## REQUIRED TASK 1
According to the construction warranty article, which organization published the white paper "Warranty: Time of Commencement and Time Limit"?

## PAGE EXTRACT
====

Midwest Construction Law
 
Midwest Construction Articles << Back To Construction Law Home

Contracts and Claims
Timely articles covering the most pressing issues facing construction firms in the Midwest


Limiting Warranties: Not a Simple Matter


Most builders probably would say they have a good idea of how long a “one-year warranty” of their work lasts: 365 days after the date they completed their portion of the work, right? When it comes to warranties, however, things rarely are as simple as they seem. To take advantage of its rights under the warranty provided by the subcontractor, is the construction owner required to make a claim within a year, discover all defects within a year, or merely to prove that any claimed defect arose either during construction or the first year afterwards?
The answer to this question will depend on a number of factors, according to the white paper, “Warranty: Time of Commencement and Time Limit,” published by the American Subcontractors Association (ASA). Such factors include:

· The “triggering event” of the written warranty.
· The specification of a time limit in the written warranty.
· Whether the warranty includes a valid disclaimer of implied warranties.
· The state’s statute of repose.
· The state’s statute of limitations.
· Court interpretations of whether the warranty applies to existing facts or future events.

Writing a warranty provision that takes these factors into consideration takes skill, and almost certainly the aid of a lawyer.

====

## DATA PROVIDED
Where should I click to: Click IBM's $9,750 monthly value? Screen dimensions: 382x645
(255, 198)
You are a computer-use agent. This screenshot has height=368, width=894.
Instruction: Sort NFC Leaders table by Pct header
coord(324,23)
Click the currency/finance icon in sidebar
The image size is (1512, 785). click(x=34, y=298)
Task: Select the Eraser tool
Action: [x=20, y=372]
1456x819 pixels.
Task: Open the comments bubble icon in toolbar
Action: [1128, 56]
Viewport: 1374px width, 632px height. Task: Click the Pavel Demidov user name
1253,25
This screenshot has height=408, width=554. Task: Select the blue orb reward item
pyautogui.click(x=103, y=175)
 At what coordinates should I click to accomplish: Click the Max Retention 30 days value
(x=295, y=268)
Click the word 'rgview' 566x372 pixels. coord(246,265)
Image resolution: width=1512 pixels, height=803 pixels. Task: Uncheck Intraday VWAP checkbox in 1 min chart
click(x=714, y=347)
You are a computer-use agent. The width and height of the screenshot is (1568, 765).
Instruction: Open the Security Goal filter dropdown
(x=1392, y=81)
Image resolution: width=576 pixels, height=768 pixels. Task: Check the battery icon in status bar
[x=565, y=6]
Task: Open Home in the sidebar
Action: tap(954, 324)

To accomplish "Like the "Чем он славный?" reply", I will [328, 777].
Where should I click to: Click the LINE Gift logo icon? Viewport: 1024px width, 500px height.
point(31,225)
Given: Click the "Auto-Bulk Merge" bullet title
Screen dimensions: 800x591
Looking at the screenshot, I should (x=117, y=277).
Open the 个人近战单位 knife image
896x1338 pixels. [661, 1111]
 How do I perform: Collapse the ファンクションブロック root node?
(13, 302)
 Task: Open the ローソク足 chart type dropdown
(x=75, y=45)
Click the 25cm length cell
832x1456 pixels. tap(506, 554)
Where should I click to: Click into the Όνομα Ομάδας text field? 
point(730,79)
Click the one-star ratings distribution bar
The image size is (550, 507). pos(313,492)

====

## REQUIRED TASK 2
Reproduce the listing lines between the line holding "This screenshot has height=408, width=554." and the line holding "Action: tap(954, 324)", inclusive, substituting "Access Goal" for "Security Goal" and leaving everything else unchanged. Give only those lines.

## FINAL RESULT 1
The American Subcontractors Association (ASA).

## FINAL RESULT 2
This screenshot has height=408, width=554. Task: Select the blue orb reward item
pyautogui.click(x=103, y=175)
 At what coordinates should I click to accomplish: Click the Max Retention 30 days value
(x=295, y=268)
Click the word 'rgview' 566x372 pixels. coord(246,265)
Image resolution: width=1512 pixels, height=803 pixels. Task: Uncheck Intraday VWAP checkbox in 1 min chart
click(x=714, y=347)
You are a computer-use agent. The width and height of the screenshot is (1568, 765).
Instruction: Open the Access Goal filter dropdown
(x=1392, y=81)
Image resolution: width=576 pixels, height=768 pixels. Task: Check the battery icon in status bar
[x=565, y=6]
Task: Open Home in the sidebar
Action: tap(954, 324)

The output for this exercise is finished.